Let's look at the behavior of $$x^2$$:
- If $$x$$ is a very large positive number (for example, $$100$$, $$1,000$$, or $$1,000,000$$), then $$x^2$$ will also be a very large positive number ($$100^2 = 10,000$$; $$1000^2 = 1,000,000$$).
- If $$x$$ is a very large negative number (for example, $$-100$$, $$-1,000$$, or $$-1,000,000$$), then $$x^2$$ will also be a very large positive number because a negative number multiplied by a negative number gives a positive result ($$(-100)^2 = 10,000$$; $$(-1000)^2 = 1,000,000$$).
So, whether $$x$$ is a very large positive number or a very large negative number, $$x^2$$ is always a very large positive number.

**step3** Considering the coefficient of the dominant term

Now, let's consider the coefficient of $$x^2$$, which is $$-\dfrac{2}{5}$$. This is a negative fraction.
Since $$x^2$$ is always a very large positive number, multiplying it by a negative fraction like $$-\dfrac{2}{5}$$ will make the result a very large *negative* number.
For example:
- If $$x^2 = 10,000$$, then $$-\dfrac{2}{5}x^2 = -\dfrac{2}{5} \times 10,000 = -2 \times 2,000 = -4,000$$.
- If $$x^2 = 1,000,000$$, then $$-\dfrac{2}{5}x^2 = -\dfrac{2}{5} \times 1,000,000 = -2 \times 200,000 = -400,000$$.
So, as $$x$$ becomes very large (either positive or negative), the term $$-\dfrac{2}{5}x^2$$ becomes a very large negative number.

**step4** Considering the constant term

The constant term in the function is $$-12$$. When the term $$-\dfrac{2}{5}x^2$$ becomes a very large negative number (like $$-4,000$$ or $$-400,000$$), subtracting $$12$$ from it will still result in a very large negative number (for example, $$-4,000 - 12 = -4,012$$). The constant term $$-12$$ is very small compared to the very large values of $$-\dfrac{2}{5}x^2$$, so it does not change the overall direction of the function as $$x$$ gets very large.
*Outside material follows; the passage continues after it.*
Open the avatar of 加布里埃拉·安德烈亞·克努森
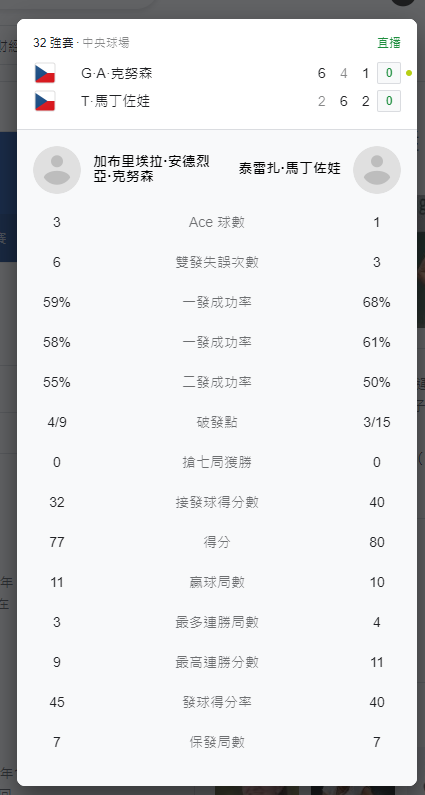 57,170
**step5** Determining the end behavior

Based on our analysis:
- As $$x$$ takes on very large positive values, the value of $$f(x)$$ becomes a very large negative number. We can say that as $$x$$ moves to the right, $$f(x)$$ goes downwards.
- As $$x$$ takes on very large negative values, the value of $$f(x)$$ also becomes a very large negative number. We can say that as $$x$$ moves to the left, $$f(x)$$ goes downwards.
Therefore, the end behavior of the function $$f(x)=-\dfrac {2}{5}x^{2}-12$$ is that it goes downwards on both the left side and the right side of the graph.